Researchers discover new way to deliver DNA-based therapies for diseases

University of Minnesota Twin Cities researchers within the Department of Chemistry have created a new polymer to deliver DNA and RNA-based therapies for diseases. For the primary time within the business, the researchers had been in a position to see precisely how polymers work together with human cells when delivering medicines into the physique. This discovery opens the door for extra widespread use of polymers in functions like gene remedy and vaccine improvement.

The analysis is printed within the Proceedings of the National Academy of Sciences (PNAS), a peer-reviewed multidisciplinary scientific journal.

Gene remedy entails altering the genes contained in the physique’s cells to deal with or remedy diseases. It requires a provider that “packages” the DNA to deliver it into the cell—oftentimes, a virus is used as a provider. Packaging of nucleic acids can be utilized in vaccines, such because the lately developed messenger RNA (mRNA) COVID-19 vaccine, which is enclosed in a lipid.

The analysis group is led by chemistry professor Theresa Reineke and affiliate professor Renee Frontiera. Reineke’s lab synthesizes polymers, that are long-chain molecules that make up plastics, to use for packaging the nucleic acids as an alternative.

“It’s kind of like ordering something from Amazon, and it’s shipped in a box,” Reineke defined. “Things get broken if they’re not delivered in a package. That’s basically what we’re doing here but on a nano-level. We’re taking these really sensitive RNA and DNA cargo that are susceptible to enzymatic degradation, that won’t get to their target unless you have something to protect them.”

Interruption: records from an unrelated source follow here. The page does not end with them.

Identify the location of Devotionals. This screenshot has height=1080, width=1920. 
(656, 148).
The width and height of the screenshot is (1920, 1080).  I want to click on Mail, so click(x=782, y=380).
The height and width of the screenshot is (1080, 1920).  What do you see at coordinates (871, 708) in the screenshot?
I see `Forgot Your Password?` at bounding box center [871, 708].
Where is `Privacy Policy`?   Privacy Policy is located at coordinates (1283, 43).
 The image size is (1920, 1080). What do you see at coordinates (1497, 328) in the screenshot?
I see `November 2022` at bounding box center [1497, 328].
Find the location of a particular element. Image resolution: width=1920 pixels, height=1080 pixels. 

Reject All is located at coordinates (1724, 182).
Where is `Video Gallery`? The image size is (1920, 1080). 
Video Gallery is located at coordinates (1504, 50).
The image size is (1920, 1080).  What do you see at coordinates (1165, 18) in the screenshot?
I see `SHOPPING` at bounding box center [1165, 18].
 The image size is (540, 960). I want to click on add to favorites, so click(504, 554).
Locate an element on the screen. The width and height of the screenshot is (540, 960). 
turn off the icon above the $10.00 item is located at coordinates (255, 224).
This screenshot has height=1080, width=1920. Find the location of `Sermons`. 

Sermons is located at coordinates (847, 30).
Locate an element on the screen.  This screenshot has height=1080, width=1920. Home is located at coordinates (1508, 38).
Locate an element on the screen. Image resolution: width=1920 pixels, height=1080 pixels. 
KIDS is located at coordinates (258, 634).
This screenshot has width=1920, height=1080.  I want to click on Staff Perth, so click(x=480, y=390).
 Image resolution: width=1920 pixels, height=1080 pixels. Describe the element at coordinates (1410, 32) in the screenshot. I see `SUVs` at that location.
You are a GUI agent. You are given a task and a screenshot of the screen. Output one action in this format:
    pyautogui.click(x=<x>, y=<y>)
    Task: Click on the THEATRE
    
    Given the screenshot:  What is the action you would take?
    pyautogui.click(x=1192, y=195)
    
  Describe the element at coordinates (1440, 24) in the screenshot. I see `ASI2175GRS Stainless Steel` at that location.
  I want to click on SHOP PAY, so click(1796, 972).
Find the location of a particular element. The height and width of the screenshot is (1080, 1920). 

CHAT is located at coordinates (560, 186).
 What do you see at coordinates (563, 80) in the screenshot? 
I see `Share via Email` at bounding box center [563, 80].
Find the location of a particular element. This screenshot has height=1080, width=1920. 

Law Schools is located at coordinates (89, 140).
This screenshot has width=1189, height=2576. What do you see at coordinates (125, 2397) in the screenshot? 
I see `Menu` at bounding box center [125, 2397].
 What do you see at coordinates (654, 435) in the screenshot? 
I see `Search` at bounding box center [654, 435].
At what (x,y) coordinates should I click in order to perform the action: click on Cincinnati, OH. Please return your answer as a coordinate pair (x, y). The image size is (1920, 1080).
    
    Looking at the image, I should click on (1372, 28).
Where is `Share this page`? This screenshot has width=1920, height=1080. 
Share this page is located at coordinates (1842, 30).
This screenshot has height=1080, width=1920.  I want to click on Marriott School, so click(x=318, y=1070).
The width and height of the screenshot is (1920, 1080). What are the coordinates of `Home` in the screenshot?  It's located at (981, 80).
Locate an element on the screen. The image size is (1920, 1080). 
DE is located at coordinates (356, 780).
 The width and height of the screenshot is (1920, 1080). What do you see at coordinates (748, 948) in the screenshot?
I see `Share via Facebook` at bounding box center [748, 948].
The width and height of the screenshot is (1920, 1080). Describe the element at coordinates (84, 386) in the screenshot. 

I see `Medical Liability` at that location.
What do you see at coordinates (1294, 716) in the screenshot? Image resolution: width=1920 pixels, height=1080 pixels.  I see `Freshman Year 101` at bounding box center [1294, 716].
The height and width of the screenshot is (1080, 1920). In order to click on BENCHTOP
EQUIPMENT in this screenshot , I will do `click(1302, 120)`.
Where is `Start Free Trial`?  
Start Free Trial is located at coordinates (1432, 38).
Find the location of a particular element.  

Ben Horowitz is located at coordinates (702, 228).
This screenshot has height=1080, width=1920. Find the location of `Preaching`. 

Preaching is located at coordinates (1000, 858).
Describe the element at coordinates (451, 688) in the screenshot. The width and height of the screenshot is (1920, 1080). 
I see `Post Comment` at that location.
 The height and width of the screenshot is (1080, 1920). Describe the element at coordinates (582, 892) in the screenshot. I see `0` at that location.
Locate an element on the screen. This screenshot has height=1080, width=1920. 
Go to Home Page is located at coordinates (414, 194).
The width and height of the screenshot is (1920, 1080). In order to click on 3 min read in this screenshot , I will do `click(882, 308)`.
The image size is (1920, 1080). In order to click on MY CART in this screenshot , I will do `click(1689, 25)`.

The researchers designed the copolymer utilizing quinine, a naturally occurring substance utilized in tonic water, and 2-hydroxyethyl acrylate (HEA), which makes the fabric soluble and is utilized in quite a lot of private care and medical supplies. Because quinine is fluorescent, the analysis group was in a position to observe the DNA bundle all through the physique and into the cells utilizing Raman spectroscopy, a chemical imaging method.

“We’ve discovered a new packaging tool with this natural product that’s important for all of these high-flying, important fields like gene therapy and vaccines,” mentioned Reineke, who can be a Distinguished McKnight University Professor. “And, it works in a variety of cell-types. On top of that, it’s got all of these cool features—it’s fluorescent, we can track it, it’s Raman active, and that allowed us to understand a lot of fundamentals about these packaging systems that were impossible to probe before we incorporated this natural product.”

Polymer-based drug supply is considerably cheaper than utilizing viruses, particularly for gene remedy, which might price up to $2 million for a single injection. However, the primary barrier stopping widespread polymer use was that scientists did not know lots about how the polymer bundle truly interacts with cells within the physique.

This analysis helps clear up that uncertainty. Frontiera’s lab focuses on chemical imaging. Using Raman spectroscopy, they found {that a} cell’s personal proteins play a key position in unpacking the nucleic acid cargo as soon as the polymer provider enters the cell.

“It’s very satisfying to know how this is actually happening, what the process of delivery is, and to actually see that in real-time,” Frontiera mentioned. “A key point is that these polymers also work very well. For all the beneficial attributes, they’re also incredibly effective at getting the payload into cells, and we were able to tell why, which doesn’t always happen in this field.”